The first piece was the arrangement by Leopold Stokowski of the Bach D-minor Toccata and Fugue. For movie buffs, this music was used in the Disney movie Fantasia, with Stokowski himself conducting. In its original organ format, it has been used in a number of old horror films, including Dr. Jekyll and Mr. Hyde, the Phantom of the Opera, and more. This was followed by the final movement of Dvorak's Symphony #9, "From the New World." Roger Bayes, the music director of the symphony, believes that this movement inspired the music to the movie Jaws, by John Williams, which accounts for its inclusion on this program.

Next, Concertmaster Debbie Dinkel was death itself fiddling for Danse Macabre by Camille Saint-Seans. This piece, perhaps the best known of Saint-Seans' work, was inspired by a poem about death playing a midnight dance in a graveyard, with skeletons emerging to dance until the cock crows, in the voice of the oboe. This became so familiar that Saint-Seans himself parodied it in the Carnival of the Animals, using it as one of the "Fossils" in his somewhat unusual zoo.

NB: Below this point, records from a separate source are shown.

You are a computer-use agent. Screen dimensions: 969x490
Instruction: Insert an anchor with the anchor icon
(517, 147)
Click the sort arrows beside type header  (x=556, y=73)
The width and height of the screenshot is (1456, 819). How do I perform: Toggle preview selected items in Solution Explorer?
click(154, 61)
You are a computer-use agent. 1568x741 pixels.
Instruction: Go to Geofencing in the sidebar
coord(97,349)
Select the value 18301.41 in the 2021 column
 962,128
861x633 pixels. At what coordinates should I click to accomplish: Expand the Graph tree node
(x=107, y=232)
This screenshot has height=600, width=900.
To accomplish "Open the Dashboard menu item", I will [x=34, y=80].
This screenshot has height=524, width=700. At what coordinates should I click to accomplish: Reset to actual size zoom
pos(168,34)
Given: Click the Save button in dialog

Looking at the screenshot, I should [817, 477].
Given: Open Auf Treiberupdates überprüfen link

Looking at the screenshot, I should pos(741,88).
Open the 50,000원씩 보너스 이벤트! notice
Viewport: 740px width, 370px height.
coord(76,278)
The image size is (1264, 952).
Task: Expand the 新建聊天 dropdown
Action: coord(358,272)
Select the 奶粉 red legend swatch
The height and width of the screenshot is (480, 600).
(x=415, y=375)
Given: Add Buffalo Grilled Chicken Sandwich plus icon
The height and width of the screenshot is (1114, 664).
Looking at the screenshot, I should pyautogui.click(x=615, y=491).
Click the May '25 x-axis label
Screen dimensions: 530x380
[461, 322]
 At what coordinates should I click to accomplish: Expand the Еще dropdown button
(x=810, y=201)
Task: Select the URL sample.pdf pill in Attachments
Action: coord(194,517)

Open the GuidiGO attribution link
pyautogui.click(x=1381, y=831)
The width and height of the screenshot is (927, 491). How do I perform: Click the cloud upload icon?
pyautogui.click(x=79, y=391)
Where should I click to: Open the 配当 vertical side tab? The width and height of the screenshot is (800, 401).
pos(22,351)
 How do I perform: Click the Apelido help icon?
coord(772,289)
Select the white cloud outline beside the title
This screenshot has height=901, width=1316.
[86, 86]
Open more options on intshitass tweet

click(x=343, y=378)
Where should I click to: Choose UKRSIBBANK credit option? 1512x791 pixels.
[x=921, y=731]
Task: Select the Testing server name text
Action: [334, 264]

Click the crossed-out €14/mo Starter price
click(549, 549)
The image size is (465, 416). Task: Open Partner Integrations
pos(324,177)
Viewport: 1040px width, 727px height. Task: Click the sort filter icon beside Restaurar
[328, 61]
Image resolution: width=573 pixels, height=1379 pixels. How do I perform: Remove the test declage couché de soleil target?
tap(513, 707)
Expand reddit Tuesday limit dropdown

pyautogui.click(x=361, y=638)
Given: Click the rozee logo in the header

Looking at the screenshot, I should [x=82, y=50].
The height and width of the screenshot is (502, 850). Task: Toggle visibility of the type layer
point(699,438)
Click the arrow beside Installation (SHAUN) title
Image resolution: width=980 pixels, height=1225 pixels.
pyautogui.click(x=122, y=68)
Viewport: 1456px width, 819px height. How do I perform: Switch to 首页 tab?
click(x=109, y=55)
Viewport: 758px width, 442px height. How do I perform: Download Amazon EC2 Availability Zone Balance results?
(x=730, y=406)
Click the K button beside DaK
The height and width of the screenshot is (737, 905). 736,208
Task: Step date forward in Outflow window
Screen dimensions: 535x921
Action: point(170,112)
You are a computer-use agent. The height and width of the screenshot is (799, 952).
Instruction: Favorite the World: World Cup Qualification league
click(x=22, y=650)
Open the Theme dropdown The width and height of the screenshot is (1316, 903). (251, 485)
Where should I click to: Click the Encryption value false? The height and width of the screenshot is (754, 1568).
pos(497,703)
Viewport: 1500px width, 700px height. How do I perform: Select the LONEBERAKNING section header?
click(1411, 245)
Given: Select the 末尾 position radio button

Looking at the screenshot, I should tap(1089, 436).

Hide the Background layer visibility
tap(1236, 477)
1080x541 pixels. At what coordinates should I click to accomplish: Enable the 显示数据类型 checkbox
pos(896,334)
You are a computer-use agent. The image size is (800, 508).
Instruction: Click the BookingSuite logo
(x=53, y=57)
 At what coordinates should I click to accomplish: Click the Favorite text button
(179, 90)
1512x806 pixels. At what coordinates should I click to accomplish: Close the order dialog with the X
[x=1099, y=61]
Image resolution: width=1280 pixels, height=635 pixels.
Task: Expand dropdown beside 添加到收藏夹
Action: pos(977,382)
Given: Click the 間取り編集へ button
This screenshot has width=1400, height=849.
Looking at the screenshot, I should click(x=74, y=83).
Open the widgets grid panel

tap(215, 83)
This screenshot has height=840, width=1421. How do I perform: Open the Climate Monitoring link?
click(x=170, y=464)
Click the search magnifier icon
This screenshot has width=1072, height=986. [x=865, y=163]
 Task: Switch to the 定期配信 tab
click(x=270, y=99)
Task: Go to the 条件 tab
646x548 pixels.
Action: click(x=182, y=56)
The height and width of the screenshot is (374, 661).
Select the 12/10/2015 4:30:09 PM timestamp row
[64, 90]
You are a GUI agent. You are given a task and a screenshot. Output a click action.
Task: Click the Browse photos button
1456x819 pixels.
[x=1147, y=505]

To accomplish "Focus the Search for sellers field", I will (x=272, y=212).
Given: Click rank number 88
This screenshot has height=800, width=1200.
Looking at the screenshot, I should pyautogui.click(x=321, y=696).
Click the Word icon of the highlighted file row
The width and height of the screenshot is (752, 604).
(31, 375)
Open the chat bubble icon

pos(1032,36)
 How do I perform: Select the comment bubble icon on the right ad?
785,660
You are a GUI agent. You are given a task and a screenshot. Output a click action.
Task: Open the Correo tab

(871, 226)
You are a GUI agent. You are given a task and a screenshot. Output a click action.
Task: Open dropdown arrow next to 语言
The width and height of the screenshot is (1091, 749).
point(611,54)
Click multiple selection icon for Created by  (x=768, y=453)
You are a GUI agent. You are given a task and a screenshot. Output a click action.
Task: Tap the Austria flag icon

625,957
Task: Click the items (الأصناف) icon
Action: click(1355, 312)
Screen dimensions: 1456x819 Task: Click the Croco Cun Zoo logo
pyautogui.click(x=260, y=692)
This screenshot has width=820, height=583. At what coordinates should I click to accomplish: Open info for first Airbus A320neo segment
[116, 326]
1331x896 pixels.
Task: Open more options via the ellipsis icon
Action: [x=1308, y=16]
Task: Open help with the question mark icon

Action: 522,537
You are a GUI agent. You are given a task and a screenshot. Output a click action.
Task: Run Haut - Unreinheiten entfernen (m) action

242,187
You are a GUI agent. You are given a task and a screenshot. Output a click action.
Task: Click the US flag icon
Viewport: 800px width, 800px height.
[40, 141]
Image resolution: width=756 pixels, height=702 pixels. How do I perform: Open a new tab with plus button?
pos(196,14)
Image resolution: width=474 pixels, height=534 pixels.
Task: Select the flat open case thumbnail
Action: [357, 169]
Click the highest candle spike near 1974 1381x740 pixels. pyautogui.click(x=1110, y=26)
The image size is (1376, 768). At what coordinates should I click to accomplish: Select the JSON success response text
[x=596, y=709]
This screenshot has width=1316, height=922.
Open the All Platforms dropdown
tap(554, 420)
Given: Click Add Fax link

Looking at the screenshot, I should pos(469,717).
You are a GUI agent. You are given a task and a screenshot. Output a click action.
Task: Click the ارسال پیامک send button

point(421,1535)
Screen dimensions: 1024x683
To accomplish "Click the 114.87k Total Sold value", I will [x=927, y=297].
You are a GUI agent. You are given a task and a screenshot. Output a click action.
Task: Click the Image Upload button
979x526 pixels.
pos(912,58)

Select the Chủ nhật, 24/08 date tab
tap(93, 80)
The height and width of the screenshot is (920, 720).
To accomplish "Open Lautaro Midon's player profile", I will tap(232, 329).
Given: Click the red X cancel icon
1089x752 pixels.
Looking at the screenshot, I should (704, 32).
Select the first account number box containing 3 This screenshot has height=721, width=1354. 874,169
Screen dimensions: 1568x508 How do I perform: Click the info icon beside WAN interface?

The first half ended with the Overture to Richard Wagner's The Flying Dutchman. In this early opera, Wagner tells the story of the Dutchman, who is under a curse to sail a ghost ship which only becomes visible every seven years. The curse will only end when he wins the faithful love of a maiden. Fortunately he finds a maiden who is determined to end the curse. The Overture is full of stormy music, with a love theme and a country dance also included.